Fig. 7. Model of the ParA-ParB interaction.

a Role of the ParA-ParB interaction in DNA segregation. ParB clamps are loaded onto the centromere region and form a densely packed partition complex. ParA dimers, by contrast, diffuse across the nucleoid in a low-DNA-affinity state, which ensures a steady flux of dimers towards the partition complex. Closed ParB clamps interact with diffusible DNA-bound ParA dimers, forming a tethering complex that links the partition complex to the nucleoid. Cooperative interactions between the ParB- and DNA-binding sites stabilize the tethering complex and thus enables it to harness the elastic dynamics of chromosomal DNA loops for partition complex movement. The transition to this locked state involves structural rearrangements at the catalytic site of ParA that stimulate its ATPase activity, thereby limiting the lifetime of the tethers. ATP hydrolysis then leads to the dissociation of ParA and its release from both ParB and DNA, allowing the handover of the partition complex to adjacent DNA-bound ParA dimers. b Structural model of the M. xanthus ParA-ParB tethering complex.

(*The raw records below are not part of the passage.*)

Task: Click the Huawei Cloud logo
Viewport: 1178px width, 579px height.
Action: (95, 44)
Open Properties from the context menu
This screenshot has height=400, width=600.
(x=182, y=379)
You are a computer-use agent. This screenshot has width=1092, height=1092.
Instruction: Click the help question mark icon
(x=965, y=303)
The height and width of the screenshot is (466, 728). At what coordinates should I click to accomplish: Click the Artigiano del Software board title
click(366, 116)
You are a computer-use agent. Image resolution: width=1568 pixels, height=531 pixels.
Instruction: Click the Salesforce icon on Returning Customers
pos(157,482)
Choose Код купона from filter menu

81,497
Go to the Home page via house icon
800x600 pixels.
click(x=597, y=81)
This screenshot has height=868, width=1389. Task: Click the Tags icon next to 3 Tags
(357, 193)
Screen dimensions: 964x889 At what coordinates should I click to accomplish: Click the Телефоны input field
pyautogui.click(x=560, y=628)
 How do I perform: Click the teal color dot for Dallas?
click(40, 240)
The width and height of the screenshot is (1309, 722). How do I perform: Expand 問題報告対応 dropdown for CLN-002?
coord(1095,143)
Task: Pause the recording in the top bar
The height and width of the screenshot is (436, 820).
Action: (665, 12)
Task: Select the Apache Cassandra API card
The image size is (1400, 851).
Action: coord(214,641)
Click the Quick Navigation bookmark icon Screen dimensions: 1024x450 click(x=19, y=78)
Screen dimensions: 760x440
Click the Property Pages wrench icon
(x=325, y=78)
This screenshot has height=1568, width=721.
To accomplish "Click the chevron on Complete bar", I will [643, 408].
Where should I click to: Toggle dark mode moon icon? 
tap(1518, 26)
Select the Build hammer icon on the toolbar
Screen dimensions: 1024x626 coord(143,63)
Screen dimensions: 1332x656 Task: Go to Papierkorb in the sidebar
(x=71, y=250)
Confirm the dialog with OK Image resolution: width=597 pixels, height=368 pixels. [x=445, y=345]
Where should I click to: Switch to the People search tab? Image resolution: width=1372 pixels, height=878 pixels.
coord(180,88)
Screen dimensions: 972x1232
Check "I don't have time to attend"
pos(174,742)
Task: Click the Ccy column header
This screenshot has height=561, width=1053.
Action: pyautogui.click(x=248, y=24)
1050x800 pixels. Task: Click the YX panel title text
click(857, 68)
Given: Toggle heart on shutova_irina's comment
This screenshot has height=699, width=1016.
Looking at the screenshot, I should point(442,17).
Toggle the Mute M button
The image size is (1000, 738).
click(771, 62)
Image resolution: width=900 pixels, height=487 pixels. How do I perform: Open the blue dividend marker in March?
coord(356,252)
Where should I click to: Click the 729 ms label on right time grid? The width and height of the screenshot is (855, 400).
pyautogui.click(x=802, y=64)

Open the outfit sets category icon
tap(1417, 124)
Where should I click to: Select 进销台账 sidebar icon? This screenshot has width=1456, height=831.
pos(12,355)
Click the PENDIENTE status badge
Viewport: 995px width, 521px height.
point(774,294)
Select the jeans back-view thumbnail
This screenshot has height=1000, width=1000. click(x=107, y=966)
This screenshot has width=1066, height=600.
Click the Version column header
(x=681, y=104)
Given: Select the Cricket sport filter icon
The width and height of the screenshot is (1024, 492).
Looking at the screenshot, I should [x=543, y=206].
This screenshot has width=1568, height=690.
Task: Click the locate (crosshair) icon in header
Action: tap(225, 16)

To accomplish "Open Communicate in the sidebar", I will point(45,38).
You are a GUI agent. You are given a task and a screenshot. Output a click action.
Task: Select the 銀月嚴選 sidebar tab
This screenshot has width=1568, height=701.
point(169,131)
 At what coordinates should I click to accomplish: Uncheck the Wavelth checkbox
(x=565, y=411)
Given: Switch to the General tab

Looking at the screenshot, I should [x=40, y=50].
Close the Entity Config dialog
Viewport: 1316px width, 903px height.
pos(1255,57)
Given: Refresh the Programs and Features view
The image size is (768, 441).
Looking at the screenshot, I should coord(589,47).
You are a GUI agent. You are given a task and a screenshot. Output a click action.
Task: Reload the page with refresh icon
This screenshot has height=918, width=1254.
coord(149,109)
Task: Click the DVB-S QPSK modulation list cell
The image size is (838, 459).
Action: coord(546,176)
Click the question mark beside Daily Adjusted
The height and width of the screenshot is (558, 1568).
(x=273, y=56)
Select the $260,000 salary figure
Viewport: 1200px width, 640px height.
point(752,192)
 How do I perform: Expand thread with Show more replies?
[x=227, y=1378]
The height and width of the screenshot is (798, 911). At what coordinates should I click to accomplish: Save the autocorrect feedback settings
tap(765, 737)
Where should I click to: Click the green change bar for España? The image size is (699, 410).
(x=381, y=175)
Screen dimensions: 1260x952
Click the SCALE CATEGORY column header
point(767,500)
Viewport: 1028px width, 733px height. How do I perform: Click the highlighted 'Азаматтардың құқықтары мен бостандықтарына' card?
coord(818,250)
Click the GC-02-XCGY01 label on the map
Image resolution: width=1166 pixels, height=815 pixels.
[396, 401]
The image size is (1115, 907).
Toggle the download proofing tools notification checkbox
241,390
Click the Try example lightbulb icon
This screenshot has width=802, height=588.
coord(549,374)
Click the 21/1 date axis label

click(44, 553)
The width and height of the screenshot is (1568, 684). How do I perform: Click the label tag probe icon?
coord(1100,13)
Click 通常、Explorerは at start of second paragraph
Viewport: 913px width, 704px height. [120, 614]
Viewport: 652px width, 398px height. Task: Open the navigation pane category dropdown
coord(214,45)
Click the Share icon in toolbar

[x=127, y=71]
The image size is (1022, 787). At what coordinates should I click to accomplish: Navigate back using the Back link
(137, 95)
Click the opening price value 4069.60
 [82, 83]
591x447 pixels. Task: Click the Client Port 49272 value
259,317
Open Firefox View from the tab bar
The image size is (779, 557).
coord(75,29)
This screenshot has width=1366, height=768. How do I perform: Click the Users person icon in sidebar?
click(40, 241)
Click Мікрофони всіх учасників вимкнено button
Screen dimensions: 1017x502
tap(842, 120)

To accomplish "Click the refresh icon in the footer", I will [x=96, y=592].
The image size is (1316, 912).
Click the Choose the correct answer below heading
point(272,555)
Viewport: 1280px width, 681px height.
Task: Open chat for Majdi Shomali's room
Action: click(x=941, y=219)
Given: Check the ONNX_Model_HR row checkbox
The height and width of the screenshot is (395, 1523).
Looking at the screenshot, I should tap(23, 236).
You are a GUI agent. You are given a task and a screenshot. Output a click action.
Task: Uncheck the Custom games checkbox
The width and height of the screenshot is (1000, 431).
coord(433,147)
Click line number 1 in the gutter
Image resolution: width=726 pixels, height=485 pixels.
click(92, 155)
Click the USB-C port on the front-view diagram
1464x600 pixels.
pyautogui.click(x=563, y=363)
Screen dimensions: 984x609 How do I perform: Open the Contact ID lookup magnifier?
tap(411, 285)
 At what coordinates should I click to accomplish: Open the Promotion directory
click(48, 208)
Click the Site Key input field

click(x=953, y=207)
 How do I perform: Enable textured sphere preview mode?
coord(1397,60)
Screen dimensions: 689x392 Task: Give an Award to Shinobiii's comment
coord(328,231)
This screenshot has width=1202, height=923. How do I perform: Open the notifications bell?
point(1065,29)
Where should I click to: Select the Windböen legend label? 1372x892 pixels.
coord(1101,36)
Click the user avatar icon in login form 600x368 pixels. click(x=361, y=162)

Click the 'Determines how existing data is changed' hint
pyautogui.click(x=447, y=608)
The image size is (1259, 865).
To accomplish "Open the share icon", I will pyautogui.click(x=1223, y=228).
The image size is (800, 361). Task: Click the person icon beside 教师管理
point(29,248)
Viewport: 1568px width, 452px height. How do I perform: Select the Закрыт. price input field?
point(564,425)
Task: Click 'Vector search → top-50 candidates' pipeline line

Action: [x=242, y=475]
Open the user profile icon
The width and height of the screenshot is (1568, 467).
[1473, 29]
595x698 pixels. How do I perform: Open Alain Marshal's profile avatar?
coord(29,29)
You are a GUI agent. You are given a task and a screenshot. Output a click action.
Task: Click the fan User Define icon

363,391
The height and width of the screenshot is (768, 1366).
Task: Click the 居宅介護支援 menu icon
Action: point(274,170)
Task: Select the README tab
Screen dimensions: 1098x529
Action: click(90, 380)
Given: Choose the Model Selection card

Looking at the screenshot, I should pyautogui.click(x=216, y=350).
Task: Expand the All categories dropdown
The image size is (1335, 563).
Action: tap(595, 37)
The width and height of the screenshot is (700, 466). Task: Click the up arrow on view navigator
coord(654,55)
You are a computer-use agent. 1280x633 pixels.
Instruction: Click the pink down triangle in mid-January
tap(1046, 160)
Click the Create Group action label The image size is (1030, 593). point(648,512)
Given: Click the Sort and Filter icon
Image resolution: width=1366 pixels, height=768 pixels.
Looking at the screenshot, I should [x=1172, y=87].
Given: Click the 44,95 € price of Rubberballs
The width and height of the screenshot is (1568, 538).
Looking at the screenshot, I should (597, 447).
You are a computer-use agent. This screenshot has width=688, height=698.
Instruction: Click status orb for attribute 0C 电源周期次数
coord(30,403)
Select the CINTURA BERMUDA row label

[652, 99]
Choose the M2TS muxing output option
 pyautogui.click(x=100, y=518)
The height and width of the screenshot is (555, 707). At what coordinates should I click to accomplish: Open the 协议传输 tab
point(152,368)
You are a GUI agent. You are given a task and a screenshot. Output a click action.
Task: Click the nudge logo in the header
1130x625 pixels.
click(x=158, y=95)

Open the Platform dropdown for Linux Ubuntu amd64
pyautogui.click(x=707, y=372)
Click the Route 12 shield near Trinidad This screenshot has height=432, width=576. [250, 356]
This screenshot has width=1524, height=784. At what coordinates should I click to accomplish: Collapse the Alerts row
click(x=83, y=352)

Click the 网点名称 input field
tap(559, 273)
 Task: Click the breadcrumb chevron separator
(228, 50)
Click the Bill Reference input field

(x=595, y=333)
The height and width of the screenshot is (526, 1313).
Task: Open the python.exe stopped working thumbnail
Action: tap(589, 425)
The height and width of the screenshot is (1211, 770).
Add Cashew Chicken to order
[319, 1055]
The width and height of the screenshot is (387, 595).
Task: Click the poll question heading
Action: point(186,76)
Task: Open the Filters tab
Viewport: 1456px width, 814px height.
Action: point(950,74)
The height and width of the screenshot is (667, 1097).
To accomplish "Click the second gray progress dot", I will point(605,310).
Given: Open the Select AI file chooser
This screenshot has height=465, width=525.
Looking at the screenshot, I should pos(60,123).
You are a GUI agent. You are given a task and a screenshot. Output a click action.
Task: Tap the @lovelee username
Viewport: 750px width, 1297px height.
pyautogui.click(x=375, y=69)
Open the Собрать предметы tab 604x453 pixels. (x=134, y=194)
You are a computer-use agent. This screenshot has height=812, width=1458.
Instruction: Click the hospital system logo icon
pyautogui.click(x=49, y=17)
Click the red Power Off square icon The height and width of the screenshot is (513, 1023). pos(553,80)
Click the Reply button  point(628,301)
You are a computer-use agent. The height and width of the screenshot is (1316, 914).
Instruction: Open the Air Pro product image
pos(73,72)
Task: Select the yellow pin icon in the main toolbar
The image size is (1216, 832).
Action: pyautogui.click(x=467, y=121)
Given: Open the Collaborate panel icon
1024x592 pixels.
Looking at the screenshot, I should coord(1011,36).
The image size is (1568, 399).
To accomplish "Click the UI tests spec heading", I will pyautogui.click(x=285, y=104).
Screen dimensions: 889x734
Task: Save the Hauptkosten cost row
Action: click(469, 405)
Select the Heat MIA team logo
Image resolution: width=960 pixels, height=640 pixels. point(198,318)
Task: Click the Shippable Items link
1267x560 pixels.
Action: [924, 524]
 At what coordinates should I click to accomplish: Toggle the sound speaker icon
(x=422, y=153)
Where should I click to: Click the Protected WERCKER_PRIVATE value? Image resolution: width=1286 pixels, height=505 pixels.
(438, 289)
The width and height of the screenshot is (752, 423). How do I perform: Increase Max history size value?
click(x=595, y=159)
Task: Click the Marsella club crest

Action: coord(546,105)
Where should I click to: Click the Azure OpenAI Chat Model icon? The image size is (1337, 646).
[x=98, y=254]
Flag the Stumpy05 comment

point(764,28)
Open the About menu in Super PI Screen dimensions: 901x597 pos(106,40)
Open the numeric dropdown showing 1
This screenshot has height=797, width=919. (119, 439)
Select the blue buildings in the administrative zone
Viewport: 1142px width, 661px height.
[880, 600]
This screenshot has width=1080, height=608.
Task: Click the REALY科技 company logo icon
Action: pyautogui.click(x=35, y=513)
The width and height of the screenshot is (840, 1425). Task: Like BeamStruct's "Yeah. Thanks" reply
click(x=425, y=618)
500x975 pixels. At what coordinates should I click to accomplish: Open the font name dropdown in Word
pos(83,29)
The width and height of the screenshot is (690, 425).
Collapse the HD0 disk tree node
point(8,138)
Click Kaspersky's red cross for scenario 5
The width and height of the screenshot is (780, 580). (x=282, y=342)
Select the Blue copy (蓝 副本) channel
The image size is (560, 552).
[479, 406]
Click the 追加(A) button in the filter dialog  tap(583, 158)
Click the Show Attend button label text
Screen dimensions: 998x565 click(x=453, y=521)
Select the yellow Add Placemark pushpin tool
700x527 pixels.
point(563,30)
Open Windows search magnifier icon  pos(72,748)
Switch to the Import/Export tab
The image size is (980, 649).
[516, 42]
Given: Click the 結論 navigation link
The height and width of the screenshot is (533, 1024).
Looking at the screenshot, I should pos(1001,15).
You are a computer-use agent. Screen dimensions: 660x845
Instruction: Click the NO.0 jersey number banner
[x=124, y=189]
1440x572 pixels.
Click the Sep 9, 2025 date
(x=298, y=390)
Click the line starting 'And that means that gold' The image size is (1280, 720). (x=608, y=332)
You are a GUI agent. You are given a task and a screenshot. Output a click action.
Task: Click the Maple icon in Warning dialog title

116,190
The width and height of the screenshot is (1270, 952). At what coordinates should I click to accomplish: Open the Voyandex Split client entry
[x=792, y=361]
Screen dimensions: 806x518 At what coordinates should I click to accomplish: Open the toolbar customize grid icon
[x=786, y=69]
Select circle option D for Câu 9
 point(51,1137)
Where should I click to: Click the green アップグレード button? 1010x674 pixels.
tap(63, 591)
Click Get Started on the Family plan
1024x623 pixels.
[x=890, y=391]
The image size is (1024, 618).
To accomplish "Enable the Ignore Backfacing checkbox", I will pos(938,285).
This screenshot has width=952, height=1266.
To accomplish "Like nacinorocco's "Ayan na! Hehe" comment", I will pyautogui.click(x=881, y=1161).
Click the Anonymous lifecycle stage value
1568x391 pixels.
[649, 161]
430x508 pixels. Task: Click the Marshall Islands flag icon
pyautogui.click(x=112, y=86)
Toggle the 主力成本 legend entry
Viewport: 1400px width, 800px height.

Shown is a model of a ParB dimer loaded onto parS-containing DNA (green) and interacting with a DNA (pink)-bound ParA dimer. ATP is shown in orange, Mg²⁺ in green. The ParB₂-parS and ParA₂-(ParB_1-20)₂ complexes were modeled separately with AlphaFold 3 and then joined using UCSF-Chimera. The DNA molecule bound to the ParA dimer was fitted into the model based on a superimposition of the predicted ParA₂-(ParB_1-20)₂ complex with the crystal structure of a DNA-bound H. pylori ParA-D41A•ADP dimer (PDB: 6IUD).